I came back because his plan A didn't work. My unexplained pain is still gnawing every morning; it's my wake-up alarm. It's relentless, and it seems to be growing, like a tumor. (Don't tumors get worse when you lie down? Don't tumors march forward with steadily intensifying symptoms? Don't tumors pinch on like this and not let go?)
When I told him why I was back, did he hear my new words--"reaching up to my shoulder," "lasting longer" and "ten weeks now"?
I don't think so, because all he did was to reiterate plan A, his mantra for pericarditis: "The lining of your heart is inflamed." (Didn't he register that my cardiac tests all came back normal? Did he hear that the treatment didn't work?)
On this visit, he spoke a little more clearly, a little slower a little louder, as if perhaps my English is wanting.
There, in his office, I withered into my role as the dutiful patient and nodded quietly. Now, driving home, I am not sure where to go.
Later in the evening, my brother (who is studying to be a paramedic) phones me to ask about my pain. We'd brushed upon it while skiing together last week, and he remembers. He understands my uncertainty, my concern.
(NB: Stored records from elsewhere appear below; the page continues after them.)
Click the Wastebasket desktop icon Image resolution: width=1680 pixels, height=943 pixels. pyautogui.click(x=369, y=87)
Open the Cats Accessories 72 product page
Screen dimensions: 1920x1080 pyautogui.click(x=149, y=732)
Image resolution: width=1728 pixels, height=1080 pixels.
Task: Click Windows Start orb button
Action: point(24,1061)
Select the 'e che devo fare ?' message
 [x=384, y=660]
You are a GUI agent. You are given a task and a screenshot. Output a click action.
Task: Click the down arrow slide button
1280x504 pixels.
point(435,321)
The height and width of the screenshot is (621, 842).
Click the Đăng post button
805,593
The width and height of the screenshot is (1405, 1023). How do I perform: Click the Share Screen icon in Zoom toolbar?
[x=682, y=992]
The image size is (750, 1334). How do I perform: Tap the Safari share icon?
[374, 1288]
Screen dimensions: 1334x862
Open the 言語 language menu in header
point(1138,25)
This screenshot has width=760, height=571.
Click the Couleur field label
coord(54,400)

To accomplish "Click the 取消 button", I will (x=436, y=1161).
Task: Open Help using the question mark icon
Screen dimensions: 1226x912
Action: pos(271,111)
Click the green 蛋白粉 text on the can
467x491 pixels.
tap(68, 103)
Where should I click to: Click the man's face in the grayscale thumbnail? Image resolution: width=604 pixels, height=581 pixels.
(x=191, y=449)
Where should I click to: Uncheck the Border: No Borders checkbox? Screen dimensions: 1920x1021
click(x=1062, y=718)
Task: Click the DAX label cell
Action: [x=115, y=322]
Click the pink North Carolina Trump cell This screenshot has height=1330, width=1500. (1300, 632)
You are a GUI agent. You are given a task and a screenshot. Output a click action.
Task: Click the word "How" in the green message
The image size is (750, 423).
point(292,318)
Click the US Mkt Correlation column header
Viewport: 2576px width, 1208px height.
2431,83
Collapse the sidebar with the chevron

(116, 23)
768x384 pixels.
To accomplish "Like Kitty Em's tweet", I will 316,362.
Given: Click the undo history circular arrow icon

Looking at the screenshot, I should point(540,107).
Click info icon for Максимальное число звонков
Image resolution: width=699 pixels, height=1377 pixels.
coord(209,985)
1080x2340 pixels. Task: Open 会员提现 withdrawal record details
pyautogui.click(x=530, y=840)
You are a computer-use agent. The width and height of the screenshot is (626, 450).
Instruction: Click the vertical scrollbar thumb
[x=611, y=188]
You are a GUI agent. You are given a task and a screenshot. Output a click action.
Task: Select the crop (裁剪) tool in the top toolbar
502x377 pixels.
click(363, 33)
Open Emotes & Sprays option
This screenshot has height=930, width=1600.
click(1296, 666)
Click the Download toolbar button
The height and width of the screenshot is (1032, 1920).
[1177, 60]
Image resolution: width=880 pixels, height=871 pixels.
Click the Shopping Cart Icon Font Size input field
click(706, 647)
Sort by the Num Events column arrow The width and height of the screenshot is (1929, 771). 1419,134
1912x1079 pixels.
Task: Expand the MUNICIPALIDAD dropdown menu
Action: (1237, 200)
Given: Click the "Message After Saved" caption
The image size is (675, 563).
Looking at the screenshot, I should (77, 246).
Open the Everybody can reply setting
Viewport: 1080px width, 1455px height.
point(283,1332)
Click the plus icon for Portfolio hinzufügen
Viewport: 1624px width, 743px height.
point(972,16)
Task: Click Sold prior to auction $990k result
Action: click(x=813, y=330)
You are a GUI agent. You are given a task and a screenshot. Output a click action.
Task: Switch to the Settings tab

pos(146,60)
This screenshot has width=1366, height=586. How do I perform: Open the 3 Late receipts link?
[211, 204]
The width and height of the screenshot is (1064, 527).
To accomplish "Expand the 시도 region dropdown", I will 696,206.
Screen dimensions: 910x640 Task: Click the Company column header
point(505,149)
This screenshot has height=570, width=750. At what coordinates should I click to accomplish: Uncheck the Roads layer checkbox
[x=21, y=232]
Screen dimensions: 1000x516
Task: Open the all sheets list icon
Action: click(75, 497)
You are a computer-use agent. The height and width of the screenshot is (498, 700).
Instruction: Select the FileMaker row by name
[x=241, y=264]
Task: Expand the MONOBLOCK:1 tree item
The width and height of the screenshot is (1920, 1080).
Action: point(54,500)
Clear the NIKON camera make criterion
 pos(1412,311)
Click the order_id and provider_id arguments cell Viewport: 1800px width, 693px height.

My friend, a general practitioner, also phoned. She too sees my dilemma, offers her thoughts and seeks a resolution.
My specialist doctor--my doctor--didn't even re-examine me. He told me tales of his skiing adventures and his recent knee injury.
He gave me no new plan, either in words or on paper. My hand opens and closes upon the emptiness he gave me.
I feel lost. What will I say to my family when they ask, "What did the doctor say? What do you have to do?" How will I answer when they ask, "Why did you pick that doctor? Why didn't you convey how worried you really are?"
I wonder how many other patients have left these rooms feeling empty, answerless, fearful.
It is frightening to chart your own way, to have to write your own plan when you're feeling so unsure, and no one else around you is sure.
And the stakes are high. My children are young. Who would smooth the roughness off my beloved, spiky oldest son if I were not here?
Suddenly I recall that I've encountered this situation once before, many years ago. Heavily pregnant with my third child, and wanting my midwife to deliver this baby at home as she had so gently done my other two, I slammed up against a specialist doctor's deafness. His consultations had no silences in which I could voice my uncertainties. I felt disappointed with that doctor--for not meeting me where I needed to be met--but also with myself for being too polite to break through his words and speak my thoughts.
Now that the memory returns, I also remember my solution. In the last month of my pregnancy, I found a listening doctor--a generalist who left silences in the conversation, who invited my story with curious eyes and who respected my relationship with my midwife. And, ultimately, I experienced a beautiful childbirth.
Now I need another such doctor who'll help me find answers about this mysterious, persistent pain.
The next day, I phone an old colleague and mentor.
"Come straight over after you finish work," he says. "I'll see you today."
A feeling of trust wells up inside and warms me; the relief is indescribable.
Now I feel confident that no matter how ugly the road ahead, I'll have a doctor who will listen, one who will offer me a safety net.
And I know that I will have a plan.
About the author:
Nicola Holmes is a general practitioner and medical educator in New South Wales, Australia. She currently works at Headspace, a community-based youth clinic focusing on early intervention for mental health problems in patients ages twelve to twenty-five years old. "I've always had an interest in writing, and it was rekindled by working in an Aboriginal Health Service program with patients who are such good storytellers. I find writing a way to debrief and let go of the tensions that work sometimes brings. I have three children and a wonderful Irish husband, and enjoy being out and about in nature. Regarding this story, I can't yet report a conclusion because I'm still on a medical roundabout, with a test scheduled for Wednesday."